You said somewhere on a Popular ’68 entry that a particularly bad Top 3 was Young Girl, B Goldsboro’s Honey, Eng Hump’s Man Without Love.
Good call on the Gaudio/Crewe prodn. I wonder if the latterday antipathy towards Young Girl would be eased if Frankie Valli was singing it, rather than the physically bigger sounding Puckett? He was often tortured inside a doomed relationship (the adulterer in Bye Bye Baby, the wronged serviceman in Toy Soldier, the boy from the right side of the tracks in Rag Doll). Or Del Shannon? I can’t think of an obvious lyrical precursor, bar Go Away Little Girl, but you wonder what’s behind the paranoia in Keep Searchin’ and Stranger In Town. Better to keep the mystery caged.
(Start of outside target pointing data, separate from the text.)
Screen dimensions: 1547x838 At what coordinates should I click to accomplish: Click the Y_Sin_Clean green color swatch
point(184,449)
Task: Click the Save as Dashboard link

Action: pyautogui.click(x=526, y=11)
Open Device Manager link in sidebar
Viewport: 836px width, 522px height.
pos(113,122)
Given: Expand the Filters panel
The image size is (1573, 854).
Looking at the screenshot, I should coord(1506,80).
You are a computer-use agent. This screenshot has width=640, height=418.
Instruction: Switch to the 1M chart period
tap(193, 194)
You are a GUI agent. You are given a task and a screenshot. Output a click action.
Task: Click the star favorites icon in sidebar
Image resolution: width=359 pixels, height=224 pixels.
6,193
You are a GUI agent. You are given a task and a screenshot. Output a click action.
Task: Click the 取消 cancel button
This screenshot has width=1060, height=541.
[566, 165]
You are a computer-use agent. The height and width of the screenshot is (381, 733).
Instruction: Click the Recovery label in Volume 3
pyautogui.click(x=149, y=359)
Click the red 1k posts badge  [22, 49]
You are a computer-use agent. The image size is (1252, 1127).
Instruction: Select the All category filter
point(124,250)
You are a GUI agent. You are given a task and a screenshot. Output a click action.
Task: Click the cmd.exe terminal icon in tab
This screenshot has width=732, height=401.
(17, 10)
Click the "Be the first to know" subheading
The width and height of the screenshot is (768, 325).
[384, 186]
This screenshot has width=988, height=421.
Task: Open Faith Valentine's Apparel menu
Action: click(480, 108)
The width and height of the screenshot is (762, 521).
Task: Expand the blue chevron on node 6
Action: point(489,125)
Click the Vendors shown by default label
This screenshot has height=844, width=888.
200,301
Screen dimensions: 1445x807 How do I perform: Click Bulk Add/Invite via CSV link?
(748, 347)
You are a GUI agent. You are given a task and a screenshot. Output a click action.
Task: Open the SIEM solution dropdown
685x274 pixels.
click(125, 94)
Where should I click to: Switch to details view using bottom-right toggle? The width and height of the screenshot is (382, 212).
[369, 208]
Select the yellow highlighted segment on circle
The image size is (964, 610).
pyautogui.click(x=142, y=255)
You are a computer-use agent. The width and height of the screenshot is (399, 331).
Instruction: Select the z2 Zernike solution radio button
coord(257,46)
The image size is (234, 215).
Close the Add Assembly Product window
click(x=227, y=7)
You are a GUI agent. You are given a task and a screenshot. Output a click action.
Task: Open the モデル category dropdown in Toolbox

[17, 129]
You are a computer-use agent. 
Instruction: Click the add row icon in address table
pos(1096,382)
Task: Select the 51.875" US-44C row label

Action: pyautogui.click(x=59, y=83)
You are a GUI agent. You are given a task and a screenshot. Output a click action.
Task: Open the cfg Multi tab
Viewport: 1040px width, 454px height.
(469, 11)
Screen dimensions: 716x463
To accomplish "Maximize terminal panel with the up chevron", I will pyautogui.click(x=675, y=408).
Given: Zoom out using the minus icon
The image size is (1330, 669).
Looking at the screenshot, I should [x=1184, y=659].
Not sure that the man and girl haven’t met, though – how does he know she’s younger than he initially thought? “Get out of here…” suggests the setting is the singer’s family home. The stricken sound in his voice is what lifts this away from the patronising, sickly Go Away Little Girl (and I write that as someone who can put up with a LOT of middling Goffin & King) in which the protagonist barely puts up any resistance.
Well, there’s “Only Sixteen” which is more in the irony olympics for “oh, I was 16, I’ve aged a year since then!”
(however, not “Just Thirteen” by The Lurkers, which was not about jailbait but the frustrations of not being old enough to get into gigs, etc, but got banned by the beeb just to be sure)
Remember the Regents’ “7Teen” – “… and not yet a woman”?!
There are a few girl group 45s from the other point of view (which puts me on thin ice, so I’ll tread carefully): Goffin and King’s Just A Little Girl by Donna Loren , and the campy Is Thirteen Too Young To Fall In Love by The Petites.
Best of all is Piccola Pupa’s awesome Put Two Extra Candles On My Cake (cos she’s only 14 and wants to go out with an older boy, you see), written by Neil Sedaka’s regular co-writer Howard Greenfield and Toni ‘Groovy Kind Of Love’ Wine, who must have been about 16 at the time.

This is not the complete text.